- **QUESTIONS DE LECTURE**
a. Recopiez, dans le texte sur la prévention des assuétudes, le passage qui va de « Dans le cadre » jusqu'à « de la santé. ».
b. Selon le texte sur la prévention des assuétudes, en partenariat avec quelle organisation Prospective Jeunesse souhaitait-elle explorer le renforcement des pratiques de prévention en maisons médicales ?
======== TEXTE À LIRE
Depuis 2023, une recherche-action coordonnée par Prospective Jeunesse est en cours afin de questionner les pratiques de prévention des assuétudes dans une approche de promotion de la santé en maisons médicales. Après une première année exploratoire qui a permis de tirer les premiers constats, des actions sont actuellement déployées au sein de trois maisons médicales partenaires.
Dans le cadre de l’évolution récente du secteur social-santé bruxellois, notamment avec la mise en place du Plan Social Santé Intégré, il apparaît essentiel aujourd’hui d’interroger l’articulation possible entre les différents acteurs de terrain, de confronter des cultures de travail sectorielles et de construire des communautés de pratiques entre acteurs. Plus spécifiquement, autour de la prévention des assuétudes, Prospective Jeunesse, en partenariat avec la Fédération des maisons médicales, souhaitait explorer la pertinence de renforcer les pratiques de prévention des assuétudes des professionnels des maisons médicales dans une approche de promotion de la santé.
================
======== DONNÉES FOURNIES
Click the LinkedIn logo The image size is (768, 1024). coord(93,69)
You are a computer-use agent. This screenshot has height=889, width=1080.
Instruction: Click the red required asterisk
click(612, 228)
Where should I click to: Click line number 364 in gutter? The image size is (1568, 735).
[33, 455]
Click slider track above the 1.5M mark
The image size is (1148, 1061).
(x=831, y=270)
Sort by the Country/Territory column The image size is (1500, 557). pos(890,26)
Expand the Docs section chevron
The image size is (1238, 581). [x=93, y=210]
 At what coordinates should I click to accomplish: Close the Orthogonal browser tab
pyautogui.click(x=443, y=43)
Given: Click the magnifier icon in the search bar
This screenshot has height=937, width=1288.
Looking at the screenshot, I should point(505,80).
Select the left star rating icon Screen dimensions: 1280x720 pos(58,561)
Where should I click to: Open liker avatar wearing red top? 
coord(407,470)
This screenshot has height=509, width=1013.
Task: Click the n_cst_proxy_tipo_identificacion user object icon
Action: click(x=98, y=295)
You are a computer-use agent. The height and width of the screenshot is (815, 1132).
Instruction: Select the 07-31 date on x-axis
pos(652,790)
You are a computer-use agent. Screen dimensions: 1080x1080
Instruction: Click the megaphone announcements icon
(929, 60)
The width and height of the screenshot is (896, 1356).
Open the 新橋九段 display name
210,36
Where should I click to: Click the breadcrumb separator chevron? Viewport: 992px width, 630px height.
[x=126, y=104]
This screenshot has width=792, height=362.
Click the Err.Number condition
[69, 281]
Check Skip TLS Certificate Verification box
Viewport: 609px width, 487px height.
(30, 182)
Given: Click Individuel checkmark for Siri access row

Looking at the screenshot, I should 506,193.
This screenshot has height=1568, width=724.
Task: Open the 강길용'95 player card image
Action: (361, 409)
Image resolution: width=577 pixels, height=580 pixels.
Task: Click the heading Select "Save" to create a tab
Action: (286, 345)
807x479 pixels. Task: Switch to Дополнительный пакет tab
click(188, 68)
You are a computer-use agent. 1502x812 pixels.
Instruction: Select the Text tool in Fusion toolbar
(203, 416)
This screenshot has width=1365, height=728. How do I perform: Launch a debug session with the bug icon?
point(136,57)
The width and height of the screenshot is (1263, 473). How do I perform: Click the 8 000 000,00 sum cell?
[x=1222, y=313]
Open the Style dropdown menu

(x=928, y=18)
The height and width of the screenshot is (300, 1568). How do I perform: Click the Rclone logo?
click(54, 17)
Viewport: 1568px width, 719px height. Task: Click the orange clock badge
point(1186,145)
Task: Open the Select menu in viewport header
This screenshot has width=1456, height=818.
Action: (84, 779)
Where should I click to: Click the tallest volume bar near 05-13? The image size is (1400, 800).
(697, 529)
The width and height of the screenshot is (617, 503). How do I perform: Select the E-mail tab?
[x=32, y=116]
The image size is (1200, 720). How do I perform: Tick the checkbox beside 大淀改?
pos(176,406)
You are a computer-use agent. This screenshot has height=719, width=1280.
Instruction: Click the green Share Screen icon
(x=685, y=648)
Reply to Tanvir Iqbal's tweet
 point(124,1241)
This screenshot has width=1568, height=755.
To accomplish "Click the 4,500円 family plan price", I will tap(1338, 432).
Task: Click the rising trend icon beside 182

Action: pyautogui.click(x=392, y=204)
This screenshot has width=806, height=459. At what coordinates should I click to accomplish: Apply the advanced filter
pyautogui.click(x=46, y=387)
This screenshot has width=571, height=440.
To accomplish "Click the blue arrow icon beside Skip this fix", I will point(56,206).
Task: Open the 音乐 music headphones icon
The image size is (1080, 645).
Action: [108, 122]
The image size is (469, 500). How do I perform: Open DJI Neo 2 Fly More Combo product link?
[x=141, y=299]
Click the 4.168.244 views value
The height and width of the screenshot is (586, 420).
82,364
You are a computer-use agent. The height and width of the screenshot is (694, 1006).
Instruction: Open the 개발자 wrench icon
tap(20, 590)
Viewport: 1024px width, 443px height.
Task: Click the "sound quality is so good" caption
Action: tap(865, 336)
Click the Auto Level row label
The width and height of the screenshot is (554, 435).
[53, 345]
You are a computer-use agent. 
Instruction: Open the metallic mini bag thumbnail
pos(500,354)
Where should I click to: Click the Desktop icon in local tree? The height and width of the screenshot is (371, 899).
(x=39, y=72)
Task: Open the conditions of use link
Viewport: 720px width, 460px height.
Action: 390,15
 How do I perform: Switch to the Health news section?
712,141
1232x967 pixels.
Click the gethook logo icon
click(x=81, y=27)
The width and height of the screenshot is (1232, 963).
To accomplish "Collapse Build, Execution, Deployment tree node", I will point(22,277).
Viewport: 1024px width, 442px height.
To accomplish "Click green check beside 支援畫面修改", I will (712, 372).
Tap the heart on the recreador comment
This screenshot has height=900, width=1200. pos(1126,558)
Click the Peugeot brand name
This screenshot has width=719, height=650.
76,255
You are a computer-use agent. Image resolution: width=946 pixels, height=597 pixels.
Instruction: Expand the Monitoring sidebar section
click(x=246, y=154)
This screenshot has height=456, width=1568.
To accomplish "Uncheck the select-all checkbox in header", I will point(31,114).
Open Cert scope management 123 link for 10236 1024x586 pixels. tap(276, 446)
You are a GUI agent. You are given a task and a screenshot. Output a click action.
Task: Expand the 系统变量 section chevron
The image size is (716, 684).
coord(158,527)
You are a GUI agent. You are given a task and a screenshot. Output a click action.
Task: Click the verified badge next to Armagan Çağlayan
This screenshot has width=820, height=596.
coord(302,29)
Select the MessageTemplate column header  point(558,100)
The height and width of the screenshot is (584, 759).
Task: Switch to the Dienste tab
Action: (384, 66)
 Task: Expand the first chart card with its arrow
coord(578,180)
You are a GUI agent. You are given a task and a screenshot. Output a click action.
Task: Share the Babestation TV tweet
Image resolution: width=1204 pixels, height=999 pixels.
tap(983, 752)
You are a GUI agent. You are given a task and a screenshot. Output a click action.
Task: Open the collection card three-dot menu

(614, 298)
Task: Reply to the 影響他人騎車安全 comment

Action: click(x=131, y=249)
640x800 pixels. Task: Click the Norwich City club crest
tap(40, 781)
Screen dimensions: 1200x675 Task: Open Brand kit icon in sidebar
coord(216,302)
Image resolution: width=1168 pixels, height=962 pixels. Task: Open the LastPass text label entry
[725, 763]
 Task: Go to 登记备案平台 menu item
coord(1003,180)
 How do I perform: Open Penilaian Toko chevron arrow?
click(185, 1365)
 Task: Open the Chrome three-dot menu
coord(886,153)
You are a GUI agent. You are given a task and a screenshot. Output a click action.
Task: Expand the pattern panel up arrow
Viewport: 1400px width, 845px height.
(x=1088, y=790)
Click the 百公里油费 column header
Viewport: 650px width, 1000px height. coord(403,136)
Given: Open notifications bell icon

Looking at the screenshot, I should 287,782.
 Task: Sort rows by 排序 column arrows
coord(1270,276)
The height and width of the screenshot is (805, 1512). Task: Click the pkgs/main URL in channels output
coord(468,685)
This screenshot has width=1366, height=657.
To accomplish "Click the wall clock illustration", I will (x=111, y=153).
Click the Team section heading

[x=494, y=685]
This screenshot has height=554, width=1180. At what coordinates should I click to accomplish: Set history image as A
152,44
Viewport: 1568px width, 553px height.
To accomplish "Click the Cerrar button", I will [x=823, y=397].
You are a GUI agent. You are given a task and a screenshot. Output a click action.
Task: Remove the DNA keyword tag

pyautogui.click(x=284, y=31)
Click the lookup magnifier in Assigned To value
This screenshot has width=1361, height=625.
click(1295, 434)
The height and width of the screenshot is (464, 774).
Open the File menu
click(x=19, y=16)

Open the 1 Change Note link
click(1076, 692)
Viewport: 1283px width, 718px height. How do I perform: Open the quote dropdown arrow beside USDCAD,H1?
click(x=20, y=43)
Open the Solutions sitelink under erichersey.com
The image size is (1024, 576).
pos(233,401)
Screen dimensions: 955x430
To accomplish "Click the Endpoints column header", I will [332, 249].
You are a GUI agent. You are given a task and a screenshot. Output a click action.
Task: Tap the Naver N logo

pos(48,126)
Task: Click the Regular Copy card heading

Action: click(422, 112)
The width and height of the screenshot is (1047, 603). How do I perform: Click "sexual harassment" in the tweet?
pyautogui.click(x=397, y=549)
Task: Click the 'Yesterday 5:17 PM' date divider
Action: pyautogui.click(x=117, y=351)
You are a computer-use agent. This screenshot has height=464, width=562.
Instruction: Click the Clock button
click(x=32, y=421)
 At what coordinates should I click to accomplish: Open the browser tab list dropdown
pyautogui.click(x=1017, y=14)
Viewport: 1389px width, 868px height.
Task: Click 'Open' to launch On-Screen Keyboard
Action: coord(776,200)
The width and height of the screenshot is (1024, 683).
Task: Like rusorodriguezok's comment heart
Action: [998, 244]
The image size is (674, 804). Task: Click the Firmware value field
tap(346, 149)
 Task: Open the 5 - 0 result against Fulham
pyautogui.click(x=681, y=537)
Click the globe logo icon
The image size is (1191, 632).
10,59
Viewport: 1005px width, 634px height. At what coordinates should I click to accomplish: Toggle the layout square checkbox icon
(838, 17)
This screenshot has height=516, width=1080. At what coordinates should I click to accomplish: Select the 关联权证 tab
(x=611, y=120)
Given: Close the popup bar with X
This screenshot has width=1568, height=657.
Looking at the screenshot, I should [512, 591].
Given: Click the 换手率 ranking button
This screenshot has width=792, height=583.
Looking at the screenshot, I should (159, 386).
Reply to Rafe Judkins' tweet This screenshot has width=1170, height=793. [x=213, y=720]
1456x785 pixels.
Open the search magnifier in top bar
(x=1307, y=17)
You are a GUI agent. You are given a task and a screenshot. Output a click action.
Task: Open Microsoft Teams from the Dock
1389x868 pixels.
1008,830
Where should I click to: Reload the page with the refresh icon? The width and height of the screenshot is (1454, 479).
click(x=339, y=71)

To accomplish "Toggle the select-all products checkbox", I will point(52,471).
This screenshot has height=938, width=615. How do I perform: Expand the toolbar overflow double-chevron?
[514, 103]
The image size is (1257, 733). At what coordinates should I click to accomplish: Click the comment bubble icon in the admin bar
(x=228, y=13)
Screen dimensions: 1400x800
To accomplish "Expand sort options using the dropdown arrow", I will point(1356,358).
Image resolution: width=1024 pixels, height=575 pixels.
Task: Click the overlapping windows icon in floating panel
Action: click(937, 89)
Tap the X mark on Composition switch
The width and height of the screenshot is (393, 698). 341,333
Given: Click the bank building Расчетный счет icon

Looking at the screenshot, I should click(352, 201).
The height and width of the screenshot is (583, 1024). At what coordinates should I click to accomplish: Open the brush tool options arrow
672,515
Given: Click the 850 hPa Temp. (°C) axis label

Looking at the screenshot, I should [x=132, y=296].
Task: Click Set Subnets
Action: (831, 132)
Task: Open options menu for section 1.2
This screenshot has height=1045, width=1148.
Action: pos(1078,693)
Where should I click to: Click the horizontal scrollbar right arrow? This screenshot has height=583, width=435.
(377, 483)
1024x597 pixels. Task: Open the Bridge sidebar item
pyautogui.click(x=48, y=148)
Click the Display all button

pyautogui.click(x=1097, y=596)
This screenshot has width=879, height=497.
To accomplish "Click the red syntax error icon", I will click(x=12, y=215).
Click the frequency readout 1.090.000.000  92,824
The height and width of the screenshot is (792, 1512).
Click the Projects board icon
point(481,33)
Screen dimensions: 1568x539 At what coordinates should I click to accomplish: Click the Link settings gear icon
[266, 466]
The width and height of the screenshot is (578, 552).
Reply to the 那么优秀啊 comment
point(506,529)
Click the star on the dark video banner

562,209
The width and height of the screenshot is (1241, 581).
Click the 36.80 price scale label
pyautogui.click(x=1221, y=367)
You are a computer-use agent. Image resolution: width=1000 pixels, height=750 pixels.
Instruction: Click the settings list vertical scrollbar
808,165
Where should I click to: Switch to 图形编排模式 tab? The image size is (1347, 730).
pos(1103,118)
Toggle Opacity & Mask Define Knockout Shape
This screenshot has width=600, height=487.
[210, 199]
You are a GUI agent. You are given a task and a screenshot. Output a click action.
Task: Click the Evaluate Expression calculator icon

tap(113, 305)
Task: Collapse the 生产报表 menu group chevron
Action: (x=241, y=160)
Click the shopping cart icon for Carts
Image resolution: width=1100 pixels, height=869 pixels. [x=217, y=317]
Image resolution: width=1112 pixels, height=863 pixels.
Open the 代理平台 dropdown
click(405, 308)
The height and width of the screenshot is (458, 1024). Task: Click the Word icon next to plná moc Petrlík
================
- **RÉPONSES PAR QUESTION**
a.
Dans le cadre de l’évolution récente du secteur social-santé bruxellois, notamment avec la mise en place du Plan Social Santé Intégré, il apparaît essentiel aujourd’hui d’interroger l’articulation possible entre les différents acteurs de terrain, de confronter des cultures de travail sectorielles et de construire des communautés de pratiques entre acteurs. Plus spécifiquement, autour de la prévention des assuétudes, Prospective Jeunesse, en partenariat avec la Fédération des maisons médicales, souhaitait explorer la pertinence de renforcer les pratiques de prévention des assuétudes des professionnels des maisons médicales dans une approche de promotion de la santé.

b. Avec la Fédération des maisons médicales.